Dunque, Levin e Rappaport Hovav giustificherebbero l’accettabilità di 19), 20) e 21) con uno slittamento di categoria del verbo, da RESULT VERB a MANNER VERB; lessicalizzando un MANNER ma non un RESULT, imbiancare2, affettare2 e incidere2

sarebbero perfettamente accettabili con omissione dell’oggetto.

Prima ancora di riflettere sulle conseguenze di questa ipotesi, è opportuno dire qualcosa a proposito della relazione semantica che lega i due usi di un verbo: abbiamo parlato di polisemia regolare, ma in quale senso dobbiamo intendere questa regolarità?

Nella sezione precedente è stato detto che ad ogni componente RESULT è associabile un MANNER convenzionale, cioè un’azione/processo solitamente utilizzato per ottenere il risultato registrato nella componente RESULT; viceversa, ad ogni MANNER è associato un risultato che viene convenzionalmente prodotto attraverso quella azione. Si tratta di informazione convenzionale non lessicalizzata, dunque associata alla semantica di un verbo in maniera non vincolante (cancellabile).

Nei casi di slittamento categoriale di un verbo, le caratteristiche specifiche della componente complementare rispetto a quella lessicalizzata di default dipendono dall’informazione convenzionalmente associata ad essa: c’è un procedimento specifico che viene solitamente eseguito per rendere bianco un oggetto (facendo uso di vernice), una procedura per ridurre in fette un oggetto (in particolare se si tratta di un oggetto commestibile) o per creare delle incisioni su un oggetto.

Il MANNER che viene lessicalizzato in certi contesti è quello convenzionalmente associato al RESULT registrato di default nell’entrata lessicale.
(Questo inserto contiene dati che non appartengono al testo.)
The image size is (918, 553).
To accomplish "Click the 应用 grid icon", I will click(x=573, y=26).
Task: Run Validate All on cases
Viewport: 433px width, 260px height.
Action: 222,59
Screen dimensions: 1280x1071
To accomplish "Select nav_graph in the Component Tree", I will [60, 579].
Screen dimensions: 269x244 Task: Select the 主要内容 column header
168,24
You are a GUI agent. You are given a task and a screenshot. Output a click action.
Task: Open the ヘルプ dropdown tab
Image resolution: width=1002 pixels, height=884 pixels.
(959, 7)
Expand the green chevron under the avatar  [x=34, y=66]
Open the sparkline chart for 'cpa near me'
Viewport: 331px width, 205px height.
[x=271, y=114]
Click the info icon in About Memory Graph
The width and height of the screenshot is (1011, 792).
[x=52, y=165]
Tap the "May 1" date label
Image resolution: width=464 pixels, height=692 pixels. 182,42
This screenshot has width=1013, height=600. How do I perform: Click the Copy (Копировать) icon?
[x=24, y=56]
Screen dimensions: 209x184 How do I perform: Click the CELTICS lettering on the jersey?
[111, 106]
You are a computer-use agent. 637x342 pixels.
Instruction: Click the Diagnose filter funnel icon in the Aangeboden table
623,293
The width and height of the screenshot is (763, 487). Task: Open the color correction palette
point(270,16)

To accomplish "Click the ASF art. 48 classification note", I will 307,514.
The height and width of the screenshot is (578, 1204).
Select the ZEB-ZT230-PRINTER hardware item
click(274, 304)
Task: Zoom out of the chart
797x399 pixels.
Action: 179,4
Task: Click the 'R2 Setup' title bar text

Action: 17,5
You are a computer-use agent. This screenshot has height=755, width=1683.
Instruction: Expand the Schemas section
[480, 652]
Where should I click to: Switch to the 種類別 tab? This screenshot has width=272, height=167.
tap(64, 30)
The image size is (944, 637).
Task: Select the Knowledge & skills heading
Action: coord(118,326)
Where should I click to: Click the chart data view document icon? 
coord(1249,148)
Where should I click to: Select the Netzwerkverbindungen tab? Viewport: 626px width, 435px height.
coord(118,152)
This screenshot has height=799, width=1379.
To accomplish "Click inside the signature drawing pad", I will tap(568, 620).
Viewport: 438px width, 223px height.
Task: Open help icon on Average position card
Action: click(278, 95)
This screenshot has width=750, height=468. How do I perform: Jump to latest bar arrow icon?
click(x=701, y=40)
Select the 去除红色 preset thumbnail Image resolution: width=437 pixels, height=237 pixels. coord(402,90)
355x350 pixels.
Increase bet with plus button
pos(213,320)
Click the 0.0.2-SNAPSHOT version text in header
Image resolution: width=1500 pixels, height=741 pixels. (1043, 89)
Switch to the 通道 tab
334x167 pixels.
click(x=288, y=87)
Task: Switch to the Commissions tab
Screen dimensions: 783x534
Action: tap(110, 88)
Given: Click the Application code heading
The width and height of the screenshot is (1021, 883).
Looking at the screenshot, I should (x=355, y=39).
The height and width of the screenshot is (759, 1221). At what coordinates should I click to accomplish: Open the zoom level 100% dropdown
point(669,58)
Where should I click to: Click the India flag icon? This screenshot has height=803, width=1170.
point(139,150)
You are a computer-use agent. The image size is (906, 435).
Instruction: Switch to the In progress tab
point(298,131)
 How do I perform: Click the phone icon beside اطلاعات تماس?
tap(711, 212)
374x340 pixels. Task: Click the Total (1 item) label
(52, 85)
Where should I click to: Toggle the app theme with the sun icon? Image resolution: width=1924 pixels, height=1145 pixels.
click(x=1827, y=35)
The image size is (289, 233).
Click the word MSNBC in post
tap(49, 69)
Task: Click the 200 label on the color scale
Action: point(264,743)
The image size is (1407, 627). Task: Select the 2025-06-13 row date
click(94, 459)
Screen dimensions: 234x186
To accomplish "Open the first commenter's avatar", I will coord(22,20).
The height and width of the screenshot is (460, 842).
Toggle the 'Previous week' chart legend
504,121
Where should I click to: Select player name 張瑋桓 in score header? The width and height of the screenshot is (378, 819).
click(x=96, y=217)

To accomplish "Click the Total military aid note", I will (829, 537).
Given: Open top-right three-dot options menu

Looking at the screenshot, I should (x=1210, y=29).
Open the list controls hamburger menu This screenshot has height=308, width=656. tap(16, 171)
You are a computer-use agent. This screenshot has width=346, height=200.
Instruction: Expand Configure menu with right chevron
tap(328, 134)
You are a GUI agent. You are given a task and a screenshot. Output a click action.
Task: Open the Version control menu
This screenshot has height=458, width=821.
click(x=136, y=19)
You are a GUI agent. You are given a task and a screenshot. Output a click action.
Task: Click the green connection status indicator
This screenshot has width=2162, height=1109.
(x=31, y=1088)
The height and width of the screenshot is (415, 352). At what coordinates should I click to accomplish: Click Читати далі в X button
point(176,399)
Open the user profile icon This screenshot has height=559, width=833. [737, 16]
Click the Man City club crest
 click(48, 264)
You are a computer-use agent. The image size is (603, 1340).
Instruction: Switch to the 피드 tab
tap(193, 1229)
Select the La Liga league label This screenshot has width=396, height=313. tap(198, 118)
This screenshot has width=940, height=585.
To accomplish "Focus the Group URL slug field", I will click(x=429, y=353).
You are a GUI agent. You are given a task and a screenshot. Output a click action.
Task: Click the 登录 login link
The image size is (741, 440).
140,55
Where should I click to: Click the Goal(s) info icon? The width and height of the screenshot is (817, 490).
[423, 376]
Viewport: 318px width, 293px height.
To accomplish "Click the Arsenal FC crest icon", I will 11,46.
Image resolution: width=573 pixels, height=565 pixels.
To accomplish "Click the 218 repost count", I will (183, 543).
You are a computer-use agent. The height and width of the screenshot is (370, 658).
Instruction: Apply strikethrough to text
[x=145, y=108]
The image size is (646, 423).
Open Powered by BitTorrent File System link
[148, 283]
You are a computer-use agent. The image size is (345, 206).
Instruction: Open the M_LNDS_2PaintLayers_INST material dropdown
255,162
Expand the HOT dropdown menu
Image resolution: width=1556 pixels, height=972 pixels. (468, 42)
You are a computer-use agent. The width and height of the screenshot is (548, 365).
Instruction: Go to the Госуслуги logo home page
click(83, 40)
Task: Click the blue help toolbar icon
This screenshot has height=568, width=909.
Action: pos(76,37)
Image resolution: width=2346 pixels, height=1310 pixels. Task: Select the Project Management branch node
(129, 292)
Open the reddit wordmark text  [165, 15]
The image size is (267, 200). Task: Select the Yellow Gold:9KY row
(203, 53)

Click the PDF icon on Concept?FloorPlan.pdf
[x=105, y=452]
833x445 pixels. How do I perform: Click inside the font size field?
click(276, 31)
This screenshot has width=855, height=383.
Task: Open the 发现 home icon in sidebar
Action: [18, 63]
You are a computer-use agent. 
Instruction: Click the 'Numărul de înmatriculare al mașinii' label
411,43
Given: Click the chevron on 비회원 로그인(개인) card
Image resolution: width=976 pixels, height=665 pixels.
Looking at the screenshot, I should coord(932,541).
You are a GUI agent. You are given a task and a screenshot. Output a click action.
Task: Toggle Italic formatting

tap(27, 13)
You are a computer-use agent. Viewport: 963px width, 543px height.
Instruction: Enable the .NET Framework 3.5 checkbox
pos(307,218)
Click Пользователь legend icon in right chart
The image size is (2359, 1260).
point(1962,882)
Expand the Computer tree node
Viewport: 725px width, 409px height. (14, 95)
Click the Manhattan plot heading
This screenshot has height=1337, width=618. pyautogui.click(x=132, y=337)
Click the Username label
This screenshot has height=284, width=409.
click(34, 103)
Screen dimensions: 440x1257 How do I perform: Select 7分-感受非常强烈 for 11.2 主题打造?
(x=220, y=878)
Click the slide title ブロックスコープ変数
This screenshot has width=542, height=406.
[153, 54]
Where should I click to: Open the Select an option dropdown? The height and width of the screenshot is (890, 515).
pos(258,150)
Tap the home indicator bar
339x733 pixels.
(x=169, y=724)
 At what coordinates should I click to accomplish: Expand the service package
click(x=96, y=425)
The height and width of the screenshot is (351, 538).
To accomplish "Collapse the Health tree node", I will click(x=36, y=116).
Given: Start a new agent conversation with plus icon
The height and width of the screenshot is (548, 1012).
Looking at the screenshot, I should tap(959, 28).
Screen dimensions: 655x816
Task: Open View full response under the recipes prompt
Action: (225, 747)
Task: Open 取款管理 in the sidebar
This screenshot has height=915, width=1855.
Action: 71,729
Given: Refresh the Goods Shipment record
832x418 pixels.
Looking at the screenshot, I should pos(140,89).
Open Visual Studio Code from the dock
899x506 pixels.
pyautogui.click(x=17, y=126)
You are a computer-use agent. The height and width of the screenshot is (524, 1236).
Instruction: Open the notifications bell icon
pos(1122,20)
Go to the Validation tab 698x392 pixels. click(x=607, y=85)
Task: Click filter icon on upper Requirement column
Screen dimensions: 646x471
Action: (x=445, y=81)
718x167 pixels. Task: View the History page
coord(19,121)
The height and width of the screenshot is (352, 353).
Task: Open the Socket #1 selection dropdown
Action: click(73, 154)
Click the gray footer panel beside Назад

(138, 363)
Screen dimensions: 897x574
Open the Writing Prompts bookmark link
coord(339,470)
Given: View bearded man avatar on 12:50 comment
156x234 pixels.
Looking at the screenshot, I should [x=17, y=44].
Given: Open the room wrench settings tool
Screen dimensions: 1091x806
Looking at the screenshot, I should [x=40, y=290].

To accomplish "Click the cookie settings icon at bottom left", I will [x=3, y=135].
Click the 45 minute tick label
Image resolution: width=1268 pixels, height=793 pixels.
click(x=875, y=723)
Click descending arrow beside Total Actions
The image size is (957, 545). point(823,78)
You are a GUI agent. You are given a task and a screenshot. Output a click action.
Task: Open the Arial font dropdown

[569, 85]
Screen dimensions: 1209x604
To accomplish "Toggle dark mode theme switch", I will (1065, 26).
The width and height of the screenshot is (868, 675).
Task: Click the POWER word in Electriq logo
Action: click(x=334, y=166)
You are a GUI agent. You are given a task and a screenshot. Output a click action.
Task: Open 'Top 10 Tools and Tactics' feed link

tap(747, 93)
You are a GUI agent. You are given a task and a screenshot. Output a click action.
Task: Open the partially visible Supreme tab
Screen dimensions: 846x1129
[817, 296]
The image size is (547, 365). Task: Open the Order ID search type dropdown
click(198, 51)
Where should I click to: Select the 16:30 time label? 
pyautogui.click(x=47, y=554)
Assumendo la prospettiva di Levin e Rappaport Hovav (Rappaport Hovav e Levin, 2008; 2010), fortemente condizionata dalla Manner/Result Complementarity, dovremmo dimostrare che gli usi MANNER di imbiancare, affettare e incidere non implicano alcuno stato risultante: siamo sicuri che in 19), 20) e 21) la nozione

RESULT sia totalmente assente?

L’assenza stessa dell’oggetto diretto e quindi dell’argomento sul quale solitamente gli usi transitivi del verbo producono un mutamento potrebbe, a mio parere erroneamente, far pensare che in questi contesti la nozione di RESULT sia stata cancellata.

In realtà, non solo sosterrò che la componente RESULT sia implicata in 19), 20) e 21) ma anche che un qualche tipo di oggetto possa essere incluso nella rappresentazione semantica dell’enunciato.